Veterans Day is Nov. 11 each year, and was originally called Armistice Day because of the armistice declared during World War I between Germany and the allied nations on the eleventh hour of the eleventh day of the eleventh month. Armistice Day was originally declared a holiday to honor those who died fighting the Great War, but after World War II, it was proposed that the holiday be expanded to celebrate all veterans, not just those who died in World War I. In 1954, Armistice Day was officially changed to Veterans Day. It is now a holiday to honor all those who served, regardless of whether they served in wartime or peacetime. Veterans Day is intended to celebrate living veterans, not those who have died, and to thank them for their honorable service.

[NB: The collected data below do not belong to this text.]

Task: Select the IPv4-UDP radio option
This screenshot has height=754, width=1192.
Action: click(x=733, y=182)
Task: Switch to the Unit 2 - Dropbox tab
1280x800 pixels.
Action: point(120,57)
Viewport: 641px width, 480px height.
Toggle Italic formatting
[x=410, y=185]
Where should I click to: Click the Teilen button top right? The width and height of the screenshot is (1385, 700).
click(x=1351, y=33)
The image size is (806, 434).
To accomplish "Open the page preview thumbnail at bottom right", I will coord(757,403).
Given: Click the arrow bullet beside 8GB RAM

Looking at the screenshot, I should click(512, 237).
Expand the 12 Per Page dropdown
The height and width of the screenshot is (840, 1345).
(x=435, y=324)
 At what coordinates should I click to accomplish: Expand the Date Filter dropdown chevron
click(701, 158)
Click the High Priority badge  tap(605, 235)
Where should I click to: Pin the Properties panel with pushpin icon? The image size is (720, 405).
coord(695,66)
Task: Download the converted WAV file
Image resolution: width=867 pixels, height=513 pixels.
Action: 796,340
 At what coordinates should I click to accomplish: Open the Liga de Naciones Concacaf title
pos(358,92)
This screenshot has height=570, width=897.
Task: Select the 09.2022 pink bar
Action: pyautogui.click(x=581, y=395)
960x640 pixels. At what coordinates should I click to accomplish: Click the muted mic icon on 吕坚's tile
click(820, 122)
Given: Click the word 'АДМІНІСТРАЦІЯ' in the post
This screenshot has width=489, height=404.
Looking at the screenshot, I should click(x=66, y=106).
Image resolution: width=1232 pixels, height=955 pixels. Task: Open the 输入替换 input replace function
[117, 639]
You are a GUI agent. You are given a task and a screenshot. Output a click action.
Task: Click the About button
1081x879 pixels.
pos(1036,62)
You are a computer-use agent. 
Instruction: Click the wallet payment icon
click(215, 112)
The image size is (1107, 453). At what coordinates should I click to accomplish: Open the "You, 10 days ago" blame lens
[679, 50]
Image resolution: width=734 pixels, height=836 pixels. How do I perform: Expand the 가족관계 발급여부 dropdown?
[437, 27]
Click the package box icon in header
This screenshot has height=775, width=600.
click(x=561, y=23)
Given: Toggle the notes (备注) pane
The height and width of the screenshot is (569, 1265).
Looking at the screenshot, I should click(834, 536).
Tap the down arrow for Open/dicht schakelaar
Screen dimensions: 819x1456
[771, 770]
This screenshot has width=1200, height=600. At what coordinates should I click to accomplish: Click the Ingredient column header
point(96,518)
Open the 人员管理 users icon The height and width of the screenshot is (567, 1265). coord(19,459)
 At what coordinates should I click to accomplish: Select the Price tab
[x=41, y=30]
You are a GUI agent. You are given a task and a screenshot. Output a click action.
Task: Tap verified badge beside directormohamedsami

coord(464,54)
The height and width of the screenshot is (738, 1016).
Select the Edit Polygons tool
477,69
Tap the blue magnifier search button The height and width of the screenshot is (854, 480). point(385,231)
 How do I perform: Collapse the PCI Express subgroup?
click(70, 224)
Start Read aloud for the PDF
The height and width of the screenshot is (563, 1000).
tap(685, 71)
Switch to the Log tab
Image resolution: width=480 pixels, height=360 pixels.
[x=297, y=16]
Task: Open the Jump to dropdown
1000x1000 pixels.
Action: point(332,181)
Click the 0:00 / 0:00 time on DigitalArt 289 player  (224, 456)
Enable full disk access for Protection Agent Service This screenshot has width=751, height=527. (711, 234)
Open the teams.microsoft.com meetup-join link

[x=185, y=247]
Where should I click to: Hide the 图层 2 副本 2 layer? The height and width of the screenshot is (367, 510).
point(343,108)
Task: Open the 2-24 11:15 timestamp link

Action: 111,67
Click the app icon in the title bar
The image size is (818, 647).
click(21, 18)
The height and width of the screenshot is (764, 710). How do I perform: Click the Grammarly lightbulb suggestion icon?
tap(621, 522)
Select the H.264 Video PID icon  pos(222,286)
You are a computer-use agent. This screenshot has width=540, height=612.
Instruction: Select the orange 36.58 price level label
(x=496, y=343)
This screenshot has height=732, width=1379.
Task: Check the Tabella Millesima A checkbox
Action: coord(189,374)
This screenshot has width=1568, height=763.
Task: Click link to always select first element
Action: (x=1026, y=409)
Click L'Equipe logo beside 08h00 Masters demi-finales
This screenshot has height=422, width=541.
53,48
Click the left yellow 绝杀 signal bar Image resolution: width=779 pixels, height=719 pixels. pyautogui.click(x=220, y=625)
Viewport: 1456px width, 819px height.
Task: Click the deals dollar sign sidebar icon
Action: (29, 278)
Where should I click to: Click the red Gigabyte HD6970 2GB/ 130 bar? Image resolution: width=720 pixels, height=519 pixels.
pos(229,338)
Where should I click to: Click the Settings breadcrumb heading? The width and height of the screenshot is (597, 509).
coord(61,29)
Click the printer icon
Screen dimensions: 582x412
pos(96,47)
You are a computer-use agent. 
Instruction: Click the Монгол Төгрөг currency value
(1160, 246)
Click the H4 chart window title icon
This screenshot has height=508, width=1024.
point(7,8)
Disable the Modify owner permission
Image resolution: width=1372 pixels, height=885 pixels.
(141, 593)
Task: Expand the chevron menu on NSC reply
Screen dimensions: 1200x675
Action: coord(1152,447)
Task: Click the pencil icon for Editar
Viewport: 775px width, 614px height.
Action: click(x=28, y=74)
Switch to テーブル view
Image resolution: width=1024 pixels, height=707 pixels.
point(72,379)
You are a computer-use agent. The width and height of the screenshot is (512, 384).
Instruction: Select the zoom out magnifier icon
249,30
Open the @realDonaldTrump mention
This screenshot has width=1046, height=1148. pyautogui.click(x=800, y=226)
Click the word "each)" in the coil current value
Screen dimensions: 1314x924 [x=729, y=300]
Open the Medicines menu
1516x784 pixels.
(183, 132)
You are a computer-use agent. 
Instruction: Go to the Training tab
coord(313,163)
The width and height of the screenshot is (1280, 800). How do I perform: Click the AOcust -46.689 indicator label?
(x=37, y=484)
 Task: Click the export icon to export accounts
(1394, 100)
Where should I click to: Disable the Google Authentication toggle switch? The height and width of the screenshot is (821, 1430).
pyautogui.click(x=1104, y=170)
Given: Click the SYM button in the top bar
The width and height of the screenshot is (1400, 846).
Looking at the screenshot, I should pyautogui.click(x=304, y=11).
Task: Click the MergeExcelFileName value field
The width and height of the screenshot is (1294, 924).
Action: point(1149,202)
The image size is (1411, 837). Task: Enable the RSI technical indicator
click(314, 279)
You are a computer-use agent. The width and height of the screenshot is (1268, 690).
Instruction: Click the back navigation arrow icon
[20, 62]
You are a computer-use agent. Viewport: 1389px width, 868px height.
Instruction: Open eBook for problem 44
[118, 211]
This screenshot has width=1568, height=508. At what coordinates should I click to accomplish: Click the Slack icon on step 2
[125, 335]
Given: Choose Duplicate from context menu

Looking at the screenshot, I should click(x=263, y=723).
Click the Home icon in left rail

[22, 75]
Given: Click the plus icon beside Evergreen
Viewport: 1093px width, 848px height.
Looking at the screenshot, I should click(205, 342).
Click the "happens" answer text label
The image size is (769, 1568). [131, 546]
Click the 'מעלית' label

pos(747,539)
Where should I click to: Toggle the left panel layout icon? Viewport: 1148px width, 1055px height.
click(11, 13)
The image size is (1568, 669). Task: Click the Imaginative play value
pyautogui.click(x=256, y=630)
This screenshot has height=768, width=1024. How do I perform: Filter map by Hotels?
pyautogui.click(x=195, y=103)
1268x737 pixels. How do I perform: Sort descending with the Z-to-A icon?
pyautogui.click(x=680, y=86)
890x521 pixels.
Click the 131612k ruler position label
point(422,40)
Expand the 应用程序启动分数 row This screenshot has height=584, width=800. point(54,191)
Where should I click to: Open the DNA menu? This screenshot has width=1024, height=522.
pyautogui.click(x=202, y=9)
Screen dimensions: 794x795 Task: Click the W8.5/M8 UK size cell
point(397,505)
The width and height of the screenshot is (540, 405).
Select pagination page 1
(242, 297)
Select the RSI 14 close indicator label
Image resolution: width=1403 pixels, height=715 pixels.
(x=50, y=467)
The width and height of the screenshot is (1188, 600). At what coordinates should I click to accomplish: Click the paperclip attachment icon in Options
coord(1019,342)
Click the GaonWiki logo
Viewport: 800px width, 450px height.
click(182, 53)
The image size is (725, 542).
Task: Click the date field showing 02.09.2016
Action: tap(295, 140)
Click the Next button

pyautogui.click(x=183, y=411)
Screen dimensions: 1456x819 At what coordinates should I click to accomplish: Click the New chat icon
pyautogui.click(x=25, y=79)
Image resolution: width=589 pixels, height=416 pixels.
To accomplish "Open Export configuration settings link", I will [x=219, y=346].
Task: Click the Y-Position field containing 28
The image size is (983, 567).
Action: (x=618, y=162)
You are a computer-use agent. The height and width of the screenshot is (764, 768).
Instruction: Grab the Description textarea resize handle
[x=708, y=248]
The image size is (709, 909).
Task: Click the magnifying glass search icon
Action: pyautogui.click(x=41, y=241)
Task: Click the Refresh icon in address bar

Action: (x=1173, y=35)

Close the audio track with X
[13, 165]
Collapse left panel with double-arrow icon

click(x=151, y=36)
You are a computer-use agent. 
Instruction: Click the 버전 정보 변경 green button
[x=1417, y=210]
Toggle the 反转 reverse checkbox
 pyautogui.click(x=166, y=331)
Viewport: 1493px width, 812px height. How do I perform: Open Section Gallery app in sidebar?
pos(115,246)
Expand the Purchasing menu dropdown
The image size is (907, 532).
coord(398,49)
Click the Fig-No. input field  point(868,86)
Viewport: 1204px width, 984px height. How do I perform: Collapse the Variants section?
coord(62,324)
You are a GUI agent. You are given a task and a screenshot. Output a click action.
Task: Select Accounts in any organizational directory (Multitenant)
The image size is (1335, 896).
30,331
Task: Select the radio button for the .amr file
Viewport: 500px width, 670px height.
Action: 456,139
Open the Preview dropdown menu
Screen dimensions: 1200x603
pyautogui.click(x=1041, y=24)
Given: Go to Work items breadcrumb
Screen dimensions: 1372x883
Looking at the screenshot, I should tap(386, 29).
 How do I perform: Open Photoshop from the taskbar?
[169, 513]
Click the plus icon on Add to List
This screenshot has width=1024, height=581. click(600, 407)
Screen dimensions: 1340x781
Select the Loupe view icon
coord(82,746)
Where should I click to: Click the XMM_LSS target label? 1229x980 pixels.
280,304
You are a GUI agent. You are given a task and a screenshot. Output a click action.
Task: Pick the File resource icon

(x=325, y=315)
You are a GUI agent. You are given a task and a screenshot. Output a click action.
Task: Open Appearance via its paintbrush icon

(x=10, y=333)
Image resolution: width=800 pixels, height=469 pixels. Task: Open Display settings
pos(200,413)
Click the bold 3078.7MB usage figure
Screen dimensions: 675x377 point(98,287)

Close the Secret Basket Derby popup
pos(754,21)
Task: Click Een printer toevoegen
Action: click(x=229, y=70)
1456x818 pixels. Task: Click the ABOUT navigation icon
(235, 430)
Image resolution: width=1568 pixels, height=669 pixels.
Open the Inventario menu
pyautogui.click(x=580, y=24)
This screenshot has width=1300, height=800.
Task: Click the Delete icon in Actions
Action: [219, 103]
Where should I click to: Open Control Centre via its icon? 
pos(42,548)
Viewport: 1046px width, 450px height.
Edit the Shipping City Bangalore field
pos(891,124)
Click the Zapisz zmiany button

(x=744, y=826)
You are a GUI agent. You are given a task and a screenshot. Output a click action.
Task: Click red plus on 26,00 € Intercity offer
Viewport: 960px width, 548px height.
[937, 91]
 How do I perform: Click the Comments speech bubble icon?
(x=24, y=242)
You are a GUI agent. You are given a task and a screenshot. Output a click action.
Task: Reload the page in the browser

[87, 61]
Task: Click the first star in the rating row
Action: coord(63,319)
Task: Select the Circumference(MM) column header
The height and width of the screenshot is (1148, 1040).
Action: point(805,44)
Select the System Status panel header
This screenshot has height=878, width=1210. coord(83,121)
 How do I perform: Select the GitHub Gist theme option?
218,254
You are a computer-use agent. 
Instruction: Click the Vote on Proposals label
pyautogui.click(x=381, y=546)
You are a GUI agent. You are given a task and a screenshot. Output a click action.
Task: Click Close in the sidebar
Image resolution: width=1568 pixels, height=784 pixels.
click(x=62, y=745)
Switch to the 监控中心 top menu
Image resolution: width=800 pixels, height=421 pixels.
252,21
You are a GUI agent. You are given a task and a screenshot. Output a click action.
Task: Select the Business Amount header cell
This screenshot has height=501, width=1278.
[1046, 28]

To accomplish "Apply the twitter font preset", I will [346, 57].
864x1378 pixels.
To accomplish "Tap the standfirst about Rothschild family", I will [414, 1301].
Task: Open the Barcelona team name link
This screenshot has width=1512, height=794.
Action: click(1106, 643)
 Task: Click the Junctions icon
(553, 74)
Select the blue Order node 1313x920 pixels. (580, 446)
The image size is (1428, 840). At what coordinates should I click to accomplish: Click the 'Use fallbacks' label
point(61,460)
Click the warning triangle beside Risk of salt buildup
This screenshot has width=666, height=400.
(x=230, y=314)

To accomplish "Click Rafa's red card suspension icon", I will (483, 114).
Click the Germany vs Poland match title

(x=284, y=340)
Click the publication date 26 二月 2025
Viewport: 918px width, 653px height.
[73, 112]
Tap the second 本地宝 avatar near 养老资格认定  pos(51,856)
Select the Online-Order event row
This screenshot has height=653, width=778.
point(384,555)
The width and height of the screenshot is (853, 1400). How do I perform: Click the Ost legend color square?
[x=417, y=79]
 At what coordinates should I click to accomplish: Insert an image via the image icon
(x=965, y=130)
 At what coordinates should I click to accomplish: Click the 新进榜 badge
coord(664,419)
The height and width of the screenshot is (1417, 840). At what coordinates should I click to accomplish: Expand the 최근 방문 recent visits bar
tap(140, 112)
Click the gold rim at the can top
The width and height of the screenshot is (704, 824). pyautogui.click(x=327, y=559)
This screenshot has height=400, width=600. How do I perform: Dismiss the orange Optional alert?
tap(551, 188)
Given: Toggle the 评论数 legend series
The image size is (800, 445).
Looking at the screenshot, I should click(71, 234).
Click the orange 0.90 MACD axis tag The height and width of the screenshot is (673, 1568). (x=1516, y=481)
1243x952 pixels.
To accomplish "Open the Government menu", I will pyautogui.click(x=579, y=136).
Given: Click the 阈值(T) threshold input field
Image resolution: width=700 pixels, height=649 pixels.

Memorial Day is the last Monday in May each year. Although many Americans thank all veterans on Memorial Day, this is not how the holiday is meant to be observed. Originally called Decoration Day, after the Civil War, Memorial Day is meant to honor and remember those who have given their lives in service to our country, particularly those who died in battle. Some people wear poppies to honor our fallen troops, a tradition that was taken from the poem In Flanders Fields.